Former City Councilman Paul Tinkler was in a tie and rolled-up shirtsleeves, fresh from listening to speech delivered by his mentor, former mayor Joseph P. Riley Jr., earlier at The Citadel on how the peninsula was resurrected.
“The thought occurred to me that all we need is to have the same sort of vision, energy, and public involvement and we can recreate what happened downtown in West Ashley,” said Tinkler.
Tinkler took issue with the idea that Plan West Ashley was needed because Riley ignored West Ashley for so long, as many contend, and instead focused redevelopment on the peninsula. Tinkler said that Riley was like the doctor who focused on the “heart and internal organs” of an ailing patient before turning his attention to West Ashley, which he likened to a limb.
Additionally, Tinkler pointed out that he was part of a revitalization effort in the Old Towne area that began nearly 20 years ago, when medians were planted with attractive flowers, and sense of “community pride” began to flourish. Soon after, the Northbridge-area resident said moribund sites became thriving businesses, like Kickin’ Chicken.
Local businessman Ric Sommons would like the process to also create a new identity for West Ashley. “For so long, it’s been ‘West Ashtray,’” he said, ruefully pointing out there are no signs directing drivers to the most populous part of Charleston.
Sommons lives in Edgewater Park and whose first of three Doolittle’s pet supply stores is located on Windermere Boulevard. “If you are looking for West Ashley, you can follow sign to Folly and Savannah, but not to West Ashley.”

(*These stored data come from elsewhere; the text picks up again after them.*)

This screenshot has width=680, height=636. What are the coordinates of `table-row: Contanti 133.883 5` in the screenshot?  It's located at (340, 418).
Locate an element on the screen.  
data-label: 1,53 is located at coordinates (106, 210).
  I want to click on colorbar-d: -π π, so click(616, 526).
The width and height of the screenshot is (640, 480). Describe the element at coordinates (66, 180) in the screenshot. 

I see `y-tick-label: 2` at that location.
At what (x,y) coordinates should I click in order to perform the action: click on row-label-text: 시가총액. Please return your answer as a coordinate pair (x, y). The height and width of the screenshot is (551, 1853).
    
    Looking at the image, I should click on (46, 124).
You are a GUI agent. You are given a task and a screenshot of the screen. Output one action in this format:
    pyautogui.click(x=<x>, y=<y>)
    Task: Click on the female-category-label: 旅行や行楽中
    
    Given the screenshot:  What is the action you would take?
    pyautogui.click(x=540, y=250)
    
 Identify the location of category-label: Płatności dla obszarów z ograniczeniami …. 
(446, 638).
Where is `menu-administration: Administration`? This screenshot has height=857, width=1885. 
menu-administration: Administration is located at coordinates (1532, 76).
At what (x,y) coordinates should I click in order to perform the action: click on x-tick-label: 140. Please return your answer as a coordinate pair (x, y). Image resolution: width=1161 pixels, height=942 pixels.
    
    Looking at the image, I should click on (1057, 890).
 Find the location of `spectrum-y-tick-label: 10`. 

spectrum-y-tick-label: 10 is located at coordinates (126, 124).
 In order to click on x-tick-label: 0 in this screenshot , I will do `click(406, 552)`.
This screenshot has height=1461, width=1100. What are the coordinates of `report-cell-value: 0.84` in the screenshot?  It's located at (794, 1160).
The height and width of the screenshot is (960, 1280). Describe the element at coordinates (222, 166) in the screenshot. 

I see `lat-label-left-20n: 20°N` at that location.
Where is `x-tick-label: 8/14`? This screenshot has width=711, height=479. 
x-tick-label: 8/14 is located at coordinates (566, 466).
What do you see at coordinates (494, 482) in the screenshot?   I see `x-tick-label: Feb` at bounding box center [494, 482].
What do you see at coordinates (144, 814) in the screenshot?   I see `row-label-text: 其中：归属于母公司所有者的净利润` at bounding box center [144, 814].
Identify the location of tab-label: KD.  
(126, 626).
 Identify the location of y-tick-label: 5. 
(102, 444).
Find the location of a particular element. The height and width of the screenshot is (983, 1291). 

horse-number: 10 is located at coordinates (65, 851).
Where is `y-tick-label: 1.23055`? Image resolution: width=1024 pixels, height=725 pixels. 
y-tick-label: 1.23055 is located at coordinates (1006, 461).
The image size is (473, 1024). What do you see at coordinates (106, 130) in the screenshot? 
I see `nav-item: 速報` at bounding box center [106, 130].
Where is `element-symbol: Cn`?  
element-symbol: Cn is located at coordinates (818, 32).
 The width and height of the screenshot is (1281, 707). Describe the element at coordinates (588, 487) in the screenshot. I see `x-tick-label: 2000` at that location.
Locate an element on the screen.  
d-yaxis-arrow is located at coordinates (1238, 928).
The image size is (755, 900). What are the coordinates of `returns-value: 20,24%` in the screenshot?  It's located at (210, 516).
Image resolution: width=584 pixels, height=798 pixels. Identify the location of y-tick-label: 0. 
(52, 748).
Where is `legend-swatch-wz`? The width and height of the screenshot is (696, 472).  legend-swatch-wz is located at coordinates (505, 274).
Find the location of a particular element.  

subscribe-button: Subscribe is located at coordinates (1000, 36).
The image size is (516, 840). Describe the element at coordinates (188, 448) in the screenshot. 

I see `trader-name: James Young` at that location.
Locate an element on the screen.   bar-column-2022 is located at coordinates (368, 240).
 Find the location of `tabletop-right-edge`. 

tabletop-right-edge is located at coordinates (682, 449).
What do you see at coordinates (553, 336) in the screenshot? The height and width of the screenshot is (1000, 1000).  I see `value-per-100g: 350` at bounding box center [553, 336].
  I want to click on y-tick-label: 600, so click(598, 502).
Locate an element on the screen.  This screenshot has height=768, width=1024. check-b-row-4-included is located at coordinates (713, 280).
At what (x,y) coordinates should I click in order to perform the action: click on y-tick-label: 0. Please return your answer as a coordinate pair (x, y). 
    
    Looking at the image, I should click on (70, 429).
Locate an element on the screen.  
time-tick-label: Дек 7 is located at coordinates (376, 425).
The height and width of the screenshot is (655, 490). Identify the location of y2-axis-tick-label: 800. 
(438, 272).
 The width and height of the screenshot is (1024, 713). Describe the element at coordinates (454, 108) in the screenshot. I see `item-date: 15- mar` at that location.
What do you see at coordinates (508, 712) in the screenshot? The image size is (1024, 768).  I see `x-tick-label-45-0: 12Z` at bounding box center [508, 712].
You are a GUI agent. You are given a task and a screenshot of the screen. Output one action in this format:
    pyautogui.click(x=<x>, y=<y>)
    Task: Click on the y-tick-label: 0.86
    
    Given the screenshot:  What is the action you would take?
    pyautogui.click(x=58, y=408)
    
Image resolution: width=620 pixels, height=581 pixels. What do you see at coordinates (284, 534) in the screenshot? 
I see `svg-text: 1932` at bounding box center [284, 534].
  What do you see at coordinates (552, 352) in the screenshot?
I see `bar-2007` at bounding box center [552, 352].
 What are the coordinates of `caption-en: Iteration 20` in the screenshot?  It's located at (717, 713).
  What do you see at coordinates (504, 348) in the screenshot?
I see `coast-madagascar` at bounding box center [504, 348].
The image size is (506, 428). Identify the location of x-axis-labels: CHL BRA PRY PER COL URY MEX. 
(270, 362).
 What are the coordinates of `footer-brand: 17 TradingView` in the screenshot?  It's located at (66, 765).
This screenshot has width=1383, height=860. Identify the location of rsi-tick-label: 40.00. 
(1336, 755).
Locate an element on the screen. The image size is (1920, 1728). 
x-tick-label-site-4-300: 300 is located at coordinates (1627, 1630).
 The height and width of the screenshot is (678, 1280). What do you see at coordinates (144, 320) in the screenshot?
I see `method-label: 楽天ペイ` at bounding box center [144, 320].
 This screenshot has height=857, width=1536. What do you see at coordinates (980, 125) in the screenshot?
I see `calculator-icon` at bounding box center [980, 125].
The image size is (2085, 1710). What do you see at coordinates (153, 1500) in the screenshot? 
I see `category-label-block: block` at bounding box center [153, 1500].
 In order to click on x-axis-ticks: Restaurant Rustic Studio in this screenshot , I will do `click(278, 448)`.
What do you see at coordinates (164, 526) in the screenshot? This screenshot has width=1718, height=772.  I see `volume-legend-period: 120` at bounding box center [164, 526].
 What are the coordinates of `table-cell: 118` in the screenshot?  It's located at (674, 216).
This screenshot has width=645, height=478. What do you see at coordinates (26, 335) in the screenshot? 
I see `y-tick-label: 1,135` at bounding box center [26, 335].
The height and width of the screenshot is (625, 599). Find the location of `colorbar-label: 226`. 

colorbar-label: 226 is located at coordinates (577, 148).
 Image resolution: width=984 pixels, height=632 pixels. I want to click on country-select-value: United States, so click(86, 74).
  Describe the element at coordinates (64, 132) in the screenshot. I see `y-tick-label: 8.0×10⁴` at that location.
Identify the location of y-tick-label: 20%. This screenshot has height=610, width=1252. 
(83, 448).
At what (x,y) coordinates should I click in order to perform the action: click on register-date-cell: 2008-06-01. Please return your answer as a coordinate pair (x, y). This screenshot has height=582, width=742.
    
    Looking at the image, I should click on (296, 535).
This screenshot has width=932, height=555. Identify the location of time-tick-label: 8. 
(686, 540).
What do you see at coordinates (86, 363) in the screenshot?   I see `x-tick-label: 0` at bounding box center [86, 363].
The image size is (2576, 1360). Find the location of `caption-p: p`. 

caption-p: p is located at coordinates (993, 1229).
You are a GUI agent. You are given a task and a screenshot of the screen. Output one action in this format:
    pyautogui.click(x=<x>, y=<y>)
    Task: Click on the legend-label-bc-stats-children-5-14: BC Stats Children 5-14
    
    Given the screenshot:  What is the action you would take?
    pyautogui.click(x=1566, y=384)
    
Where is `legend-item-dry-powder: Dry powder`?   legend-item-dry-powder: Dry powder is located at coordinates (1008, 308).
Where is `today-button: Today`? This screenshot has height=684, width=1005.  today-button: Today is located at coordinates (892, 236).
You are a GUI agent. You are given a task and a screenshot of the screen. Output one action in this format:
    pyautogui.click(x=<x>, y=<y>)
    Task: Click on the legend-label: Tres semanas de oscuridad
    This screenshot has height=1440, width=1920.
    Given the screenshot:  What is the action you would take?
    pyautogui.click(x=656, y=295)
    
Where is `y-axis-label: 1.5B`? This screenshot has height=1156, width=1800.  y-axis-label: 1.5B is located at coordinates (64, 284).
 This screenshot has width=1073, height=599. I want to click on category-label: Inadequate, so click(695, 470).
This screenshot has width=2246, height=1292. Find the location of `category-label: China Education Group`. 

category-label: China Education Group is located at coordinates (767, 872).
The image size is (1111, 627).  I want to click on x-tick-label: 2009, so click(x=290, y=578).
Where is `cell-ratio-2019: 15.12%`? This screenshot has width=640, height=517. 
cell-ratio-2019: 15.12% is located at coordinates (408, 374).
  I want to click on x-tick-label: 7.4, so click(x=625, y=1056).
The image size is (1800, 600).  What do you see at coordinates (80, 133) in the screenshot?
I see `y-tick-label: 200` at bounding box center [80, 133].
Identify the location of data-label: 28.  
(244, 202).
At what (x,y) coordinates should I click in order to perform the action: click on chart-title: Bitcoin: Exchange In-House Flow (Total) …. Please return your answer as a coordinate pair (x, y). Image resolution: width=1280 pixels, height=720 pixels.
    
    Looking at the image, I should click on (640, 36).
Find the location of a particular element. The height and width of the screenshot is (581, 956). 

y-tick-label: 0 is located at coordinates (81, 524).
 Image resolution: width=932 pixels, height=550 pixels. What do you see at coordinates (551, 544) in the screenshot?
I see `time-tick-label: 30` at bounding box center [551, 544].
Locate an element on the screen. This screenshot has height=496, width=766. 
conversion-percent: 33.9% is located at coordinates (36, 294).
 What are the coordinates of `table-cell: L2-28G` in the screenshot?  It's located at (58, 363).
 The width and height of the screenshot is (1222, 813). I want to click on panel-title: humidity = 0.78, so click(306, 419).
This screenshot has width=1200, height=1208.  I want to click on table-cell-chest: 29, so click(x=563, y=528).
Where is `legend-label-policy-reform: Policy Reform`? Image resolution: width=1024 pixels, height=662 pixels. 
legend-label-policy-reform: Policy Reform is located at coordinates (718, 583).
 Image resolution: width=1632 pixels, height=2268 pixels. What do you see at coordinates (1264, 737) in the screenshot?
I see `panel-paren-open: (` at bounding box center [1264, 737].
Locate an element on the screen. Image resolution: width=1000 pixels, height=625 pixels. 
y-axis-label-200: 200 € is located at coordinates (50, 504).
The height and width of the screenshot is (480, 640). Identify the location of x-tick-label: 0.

“A little more of an identity would not be a bad thing,” said Sommons, who was excited to hear from other teams’ presentations that others in the area share his hopes of improving the greenway and bikeway.
Sommons like Beylotte hopes the planners adhere to the public’s suggestions when crafting its recommendations.
“I’m cautiously optimistic,” said Sommons.
“It’s the beginning of the process, so I want to believe in what the consultants say,” said Beylotte, who will soon make official his candidacy for the West Ashley state House seat currently held by Lin Bennett. “I plan to attend the next two meetings, too, so see what they say.”
Planner Victor Dover, speaking last week from his Miami-area office said the key will be striking the right balance between all the community ideas and future needs with the realities of West Ashley’s current situation.
Dover likened last week’s meetings to a first draft, where notes are taken in the margins. Later in public planning meetings May 8-12, those ideas will be narrowed down, before one last public meeting is held Saturday, May 13 from 10 a.m.-noon at Citadel Mall.
From there, Dover and his professionals will get to work, producing a document that is more than, in his words, “a series of notes taken at large public meetings.”
Dover grew up in the part of Charlotte most like West Ashley, and said he knows the plan won’t be a success if the public doesn’t buy into it. But he said it’s important to make sure that whatever emerges doesn’t include any “deal maker” features, because in the political realm those can become “deal killers.”
Traffic and congestion won’t “magically” disappear, no matter what plan emerges, warned Dover, but if the plan includes alternatives to “sitting in a traffic jam every time you want to go do something.”